● Exercise prompt
The job is to find each line in the entries holding the string "group" and copy that line.

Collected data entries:

=== Section Start ===

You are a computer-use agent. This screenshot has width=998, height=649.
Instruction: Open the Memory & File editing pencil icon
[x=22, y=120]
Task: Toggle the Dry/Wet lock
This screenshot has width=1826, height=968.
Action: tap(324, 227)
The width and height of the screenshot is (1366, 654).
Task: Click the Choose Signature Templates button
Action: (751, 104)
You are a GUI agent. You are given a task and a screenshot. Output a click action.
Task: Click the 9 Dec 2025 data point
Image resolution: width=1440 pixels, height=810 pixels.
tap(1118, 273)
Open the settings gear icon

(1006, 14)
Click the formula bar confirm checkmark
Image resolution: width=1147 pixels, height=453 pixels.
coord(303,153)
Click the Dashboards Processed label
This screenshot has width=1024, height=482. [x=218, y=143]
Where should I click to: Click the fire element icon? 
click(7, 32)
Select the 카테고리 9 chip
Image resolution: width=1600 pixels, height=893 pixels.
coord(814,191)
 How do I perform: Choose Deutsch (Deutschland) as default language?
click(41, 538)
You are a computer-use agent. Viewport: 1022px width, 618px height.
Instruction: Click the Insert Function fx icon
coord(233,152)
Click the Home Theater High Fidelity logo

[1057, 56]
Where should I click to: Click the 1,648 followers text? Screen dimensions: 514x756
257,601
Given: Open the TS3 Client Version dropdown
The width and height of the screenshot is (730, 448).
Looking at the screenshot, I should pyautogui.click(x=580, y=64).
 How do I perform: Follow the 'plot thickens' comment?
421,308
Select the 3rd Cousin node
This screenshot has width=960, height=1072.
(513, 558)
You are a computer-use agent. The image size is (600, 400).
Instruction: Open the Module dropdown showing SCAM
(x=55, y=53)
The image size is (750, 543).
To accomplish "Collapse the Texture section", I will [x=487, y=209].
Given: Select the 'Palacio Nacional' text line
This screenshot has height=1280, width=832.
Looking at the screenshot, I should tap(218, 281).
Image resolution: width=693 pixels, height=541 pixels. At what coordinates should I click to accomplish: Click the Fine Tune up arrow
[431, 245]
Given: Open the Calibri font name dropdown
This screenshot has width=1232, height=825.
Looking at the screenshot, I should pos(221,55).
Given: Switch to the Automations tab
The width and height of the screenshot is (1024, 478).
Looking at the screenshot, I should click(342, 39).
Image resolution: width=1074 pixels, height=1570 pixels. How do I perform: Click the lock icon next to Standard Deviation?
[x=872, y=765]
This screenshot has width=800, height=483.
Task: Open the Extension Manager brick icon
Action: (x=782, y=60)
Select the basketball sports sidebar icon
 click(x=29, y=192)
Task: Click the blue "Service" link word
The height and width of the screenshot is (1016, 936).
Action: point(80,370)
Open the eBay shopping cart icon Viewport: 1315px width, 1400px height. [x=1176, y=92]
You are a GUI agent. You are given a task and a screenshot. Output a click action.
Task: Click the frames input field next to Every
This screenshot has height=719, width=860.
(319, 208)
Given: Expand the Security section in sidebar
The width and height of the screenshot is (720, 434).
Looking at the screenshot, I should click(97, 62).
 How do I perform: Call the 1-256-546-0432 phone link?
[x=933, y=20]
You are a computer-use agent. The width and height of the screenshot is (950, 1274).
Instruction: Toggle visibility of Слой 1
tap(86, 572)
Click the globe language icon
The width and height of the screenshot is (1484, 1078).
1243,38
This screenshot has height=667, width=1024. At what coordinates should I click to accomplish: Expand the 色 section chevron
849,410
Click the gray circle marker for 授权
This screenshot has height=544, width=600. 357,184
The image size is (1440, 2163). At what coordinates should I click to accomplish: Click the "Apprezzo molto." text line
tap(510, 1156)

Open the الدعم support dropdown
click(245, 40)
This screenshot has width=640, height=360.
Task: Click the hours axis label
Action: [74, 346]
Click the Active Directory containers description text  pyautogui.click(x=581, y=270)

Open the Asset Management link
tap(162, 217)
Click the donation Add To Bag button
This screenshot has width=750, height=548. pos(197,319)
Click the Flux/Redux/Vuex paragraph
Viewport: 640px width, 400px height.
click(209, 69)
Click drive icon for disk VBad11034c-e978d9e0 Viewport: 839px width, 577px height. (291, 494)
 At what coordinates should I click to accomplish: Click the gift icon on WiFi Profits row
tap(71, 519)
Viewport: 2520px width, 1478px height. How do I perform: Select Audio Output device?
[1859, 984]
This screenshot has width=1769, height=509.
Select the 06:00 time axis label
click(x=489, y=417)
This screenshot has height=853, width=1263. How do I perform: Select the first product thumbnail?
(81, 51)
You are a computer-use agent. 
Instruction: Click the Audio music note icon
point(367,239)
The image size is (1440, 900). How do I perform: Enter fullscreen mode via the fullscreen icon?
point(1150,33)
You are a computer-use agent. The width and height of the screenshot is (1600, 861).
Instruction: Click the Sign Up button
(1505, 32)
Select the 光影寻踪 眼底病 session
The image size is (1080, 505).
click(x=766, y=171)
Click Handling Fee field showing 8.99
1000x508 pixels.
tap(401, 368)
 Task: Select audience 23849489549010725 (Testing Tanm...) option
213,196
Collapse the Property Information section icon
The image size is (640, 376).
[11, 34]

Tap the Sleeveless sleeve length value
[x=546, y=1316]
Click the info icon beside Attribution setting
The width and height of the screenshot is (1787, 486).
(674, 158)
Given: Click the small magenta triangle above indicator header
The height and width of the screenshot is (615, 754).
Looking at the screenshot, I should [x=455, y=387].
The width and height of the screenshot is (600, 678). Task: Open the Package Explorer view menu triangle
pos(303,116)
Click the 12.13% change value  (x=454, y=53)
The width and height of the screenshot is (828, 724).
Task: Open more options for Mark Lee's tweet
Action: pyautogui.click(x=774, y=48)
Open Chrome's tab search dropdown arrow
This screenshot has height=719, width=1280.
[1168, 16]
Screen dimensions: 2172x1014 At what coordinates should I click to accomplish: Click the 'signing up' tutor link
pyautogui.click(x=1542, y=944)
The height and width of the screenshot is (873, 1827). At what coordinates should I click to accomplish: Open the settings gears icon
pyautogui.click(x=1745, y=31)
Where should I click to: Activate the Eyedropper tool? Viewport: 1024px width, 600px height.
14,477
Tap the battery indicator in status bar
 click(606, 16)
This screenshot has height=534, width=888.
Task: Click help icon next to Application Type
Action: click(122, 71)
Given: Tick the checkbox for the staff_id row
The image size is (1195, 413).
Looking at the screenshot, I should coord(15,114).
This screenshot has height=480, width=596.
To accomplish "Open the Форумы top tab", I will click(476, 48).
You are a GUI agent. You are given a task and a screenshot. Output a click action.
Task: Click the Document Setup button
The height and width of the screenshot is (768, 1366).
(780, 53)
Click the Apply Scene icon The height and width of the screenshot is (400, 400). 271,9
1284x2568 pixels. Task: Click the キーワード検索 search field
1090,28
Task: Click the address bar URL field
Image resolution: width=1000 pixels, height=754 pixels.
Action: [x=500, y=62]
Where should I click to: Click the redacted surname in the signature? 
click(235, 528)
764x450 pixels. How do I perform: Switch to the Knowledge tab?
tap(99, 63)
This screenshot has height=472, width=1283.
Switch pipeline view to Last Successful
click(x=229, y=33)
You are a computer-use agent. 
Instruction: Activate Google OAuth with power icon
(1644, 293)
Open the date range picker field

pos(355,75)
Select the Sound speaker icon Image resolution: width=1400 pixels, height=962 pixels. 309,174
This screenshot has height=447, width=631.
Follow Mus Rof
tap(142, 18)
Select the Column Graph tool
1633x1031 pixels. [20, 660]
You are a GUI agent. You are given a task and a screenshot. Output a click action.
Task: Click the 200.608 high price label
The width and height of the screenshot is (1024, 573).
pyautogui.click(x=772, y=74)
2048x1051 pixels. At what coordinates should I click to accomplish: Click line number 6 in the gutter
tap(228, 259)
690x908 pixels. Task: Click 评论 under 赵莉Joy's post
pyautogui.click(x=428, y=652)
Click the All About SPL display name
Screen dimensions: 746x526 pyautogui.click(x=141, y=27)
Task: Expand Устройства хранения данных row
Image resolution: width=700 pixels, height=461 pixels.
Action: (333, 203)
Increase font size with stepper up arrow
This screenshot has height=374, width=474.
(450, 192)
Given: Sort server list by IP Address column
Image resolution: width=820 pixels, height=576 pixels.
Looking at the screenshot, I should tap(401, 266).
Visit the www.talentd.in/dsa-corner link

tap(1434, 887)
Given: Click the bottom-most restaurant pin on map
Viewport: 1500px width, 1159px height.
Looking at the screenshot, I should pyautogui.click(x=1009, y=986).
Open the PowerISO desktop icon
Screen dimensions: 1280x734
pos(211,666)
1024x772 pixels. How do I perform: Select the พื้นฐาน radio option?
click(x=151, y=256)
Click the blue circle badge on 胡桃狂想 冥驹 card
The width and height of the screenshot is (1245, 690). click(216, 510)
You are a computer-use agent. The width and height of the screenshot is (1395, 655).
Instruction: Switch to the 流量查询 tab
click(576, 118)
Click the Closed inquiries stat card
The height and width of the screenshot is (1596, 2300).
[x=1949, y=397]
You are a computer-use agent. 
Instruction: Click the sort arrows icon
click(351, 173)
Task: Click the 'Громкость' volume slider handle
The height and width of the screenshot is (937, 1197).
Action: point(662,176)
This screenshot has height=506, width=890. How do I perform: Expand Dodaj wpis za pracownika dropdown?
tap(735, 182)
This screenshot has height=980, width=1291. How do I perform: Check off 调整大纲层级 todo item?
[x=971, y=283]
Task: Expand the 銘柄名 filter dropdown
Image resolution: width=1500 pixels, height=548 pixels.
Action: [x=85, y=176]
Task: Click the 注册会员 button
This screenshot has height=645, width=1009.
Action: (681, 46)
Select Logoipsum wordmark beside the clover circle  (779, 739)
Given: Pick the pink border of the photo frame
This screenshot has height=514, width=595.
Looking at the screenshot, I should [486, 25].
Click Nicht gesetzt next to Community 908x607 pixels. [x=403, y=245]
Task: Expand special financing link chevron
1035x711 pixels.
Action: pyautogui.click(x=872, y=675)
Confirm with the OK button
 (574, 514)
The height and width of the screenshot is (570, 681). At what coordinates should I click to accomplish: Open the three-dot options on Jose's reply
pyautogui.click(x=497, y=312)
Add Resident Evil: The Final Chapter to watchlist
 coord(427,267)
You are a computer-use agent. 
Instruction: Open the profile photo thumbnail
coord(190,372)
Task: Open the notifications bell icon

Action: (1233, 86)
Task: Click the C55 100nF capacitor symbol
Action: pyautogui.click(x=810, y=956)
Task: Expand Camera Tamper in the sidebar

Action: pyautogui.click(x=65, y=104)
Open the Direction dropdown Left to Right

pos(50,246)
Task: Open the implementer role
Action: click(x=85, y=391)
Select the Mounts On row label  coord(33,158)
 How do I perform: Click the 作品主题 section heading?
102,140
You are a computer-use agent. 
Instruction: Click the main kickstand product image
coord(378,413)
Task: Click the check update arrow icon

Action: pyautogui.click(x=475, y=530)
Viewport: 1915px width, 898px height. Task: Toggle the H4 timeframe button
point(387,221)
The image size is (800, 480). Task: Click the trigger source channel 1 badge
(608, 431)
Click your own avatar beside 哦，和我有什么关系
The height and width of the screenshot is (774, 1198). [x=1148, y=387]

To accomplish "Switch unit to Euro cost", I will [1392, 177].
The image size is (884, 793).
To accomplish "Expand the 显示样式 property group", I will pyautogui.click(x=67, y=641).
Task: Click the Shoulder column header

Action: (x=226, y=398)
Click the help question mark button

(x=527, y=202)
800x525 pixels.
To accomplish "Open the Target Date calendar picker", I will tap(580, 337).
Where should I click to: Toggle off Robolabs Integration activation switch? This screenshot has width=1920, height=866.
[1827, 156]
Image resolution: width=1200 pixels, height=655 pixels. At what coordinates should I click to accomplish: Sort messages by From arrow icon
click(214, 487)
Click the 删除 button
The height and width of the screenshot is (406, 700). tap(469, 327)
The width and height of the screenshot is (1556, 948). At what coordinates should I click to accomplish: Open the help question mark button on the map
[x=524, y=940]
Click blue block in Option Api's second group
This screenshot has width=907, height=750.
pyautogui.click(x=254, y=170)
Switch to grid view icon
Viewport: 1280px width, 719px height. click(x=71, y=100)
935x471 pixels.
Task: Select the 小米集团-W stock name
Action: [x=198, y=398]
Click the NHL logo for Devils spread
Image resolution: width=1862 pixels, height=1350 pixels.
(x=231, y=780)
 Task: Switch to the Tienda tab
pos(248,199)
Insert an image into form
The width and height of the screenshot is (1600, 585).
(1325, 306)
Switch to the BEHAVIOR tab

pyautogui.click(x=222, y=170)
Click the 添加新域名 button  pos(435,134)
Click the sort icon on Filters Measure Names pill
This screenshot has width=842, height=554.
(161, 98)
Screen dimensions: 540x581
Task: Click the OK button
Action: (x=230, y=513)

=== Section End ===

● Output of the task
To accomplish "Expand the 显示样式 property group", I will pyautogui.click(x=67, y=641).
Click blue block in Option Api's second group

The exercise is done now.